This Paragraph complements the application of Article 4(2) of MLI. Refer to the diagram illustrated in Paragraph 2 above, wherein each party has to notify the Depository of whether each of its Covered Tax Agreements contains an existing provision that is not subject to a reservation under Paragraph 3(b) through (d). Such a provision would be replaced by the provisions of Article 4(1) of MLI where all parties to the Covered Tax Agreement have made such a notification. In all other cases, 4(1) of MLI would supersede the existing provisions of the Covered Tax Agreement only to the extent that those provisions are incompatible with Article 4(1) of MLI.
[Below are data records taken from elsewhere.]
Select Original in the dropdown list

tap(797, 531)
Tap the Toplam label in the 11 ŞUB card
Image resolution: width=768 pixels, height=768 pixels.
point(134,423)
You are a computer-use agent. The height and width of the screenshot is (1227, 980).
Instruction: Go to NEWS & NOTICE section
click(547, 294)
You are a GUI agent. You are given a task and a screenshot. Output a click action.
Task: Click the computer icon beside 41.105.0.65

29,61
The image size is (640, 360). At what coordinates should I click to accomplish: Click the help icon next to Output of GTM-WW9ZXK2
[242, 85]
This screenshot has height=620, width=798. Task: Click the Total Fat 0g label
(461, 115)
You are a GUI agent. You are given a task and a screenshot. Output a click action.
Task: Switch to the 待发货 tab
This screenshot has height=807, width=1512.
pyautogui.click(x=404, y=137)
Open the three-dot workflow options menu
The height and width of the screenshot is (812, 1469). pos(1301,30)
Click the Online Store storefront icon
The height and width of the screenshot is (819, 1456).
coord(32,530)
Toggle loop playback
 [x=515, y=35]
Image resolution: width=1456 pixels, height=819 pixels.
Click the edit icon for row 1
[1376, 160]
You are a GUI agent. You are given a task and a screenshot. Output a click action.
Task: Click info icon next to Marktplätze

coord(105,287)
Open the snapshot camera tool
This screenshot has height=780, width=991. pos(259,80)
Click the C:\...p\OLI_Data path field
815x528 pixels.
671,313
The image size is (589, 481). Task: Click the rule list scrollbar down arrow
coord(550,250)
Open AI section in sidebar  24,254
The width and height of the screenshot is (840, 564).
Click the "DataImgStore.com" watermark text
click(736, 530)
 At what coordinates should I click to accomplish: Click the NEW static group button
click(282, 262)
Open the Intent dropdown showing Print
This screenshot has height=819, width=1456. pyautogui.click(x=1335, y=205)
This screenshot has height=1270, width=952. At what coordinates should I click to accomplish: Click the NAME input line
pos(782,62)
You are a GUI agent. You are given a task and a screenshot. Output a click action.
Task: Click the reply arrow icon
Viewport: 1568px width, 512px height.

Paragraph 52 of the Explanatory Statement to MLI provides that ‘Where a single provision of a Covered Tax Agreement provides for a tie-breaker rule applicable to both individuals and persons other than individuals, Paragraph 1 would apply in place of that provision only to the extent that it relates to a person other than an individual.’

5. EXCEPTION
Paragraph 2 of Article 4 of MLI provides an exception to this Article, i.e., ‘Paragraph 1 shall not apply, however, to provisions of a Covered Tax Agreement specifically addressing the residence of companies participating in dual-listed company arrangements.’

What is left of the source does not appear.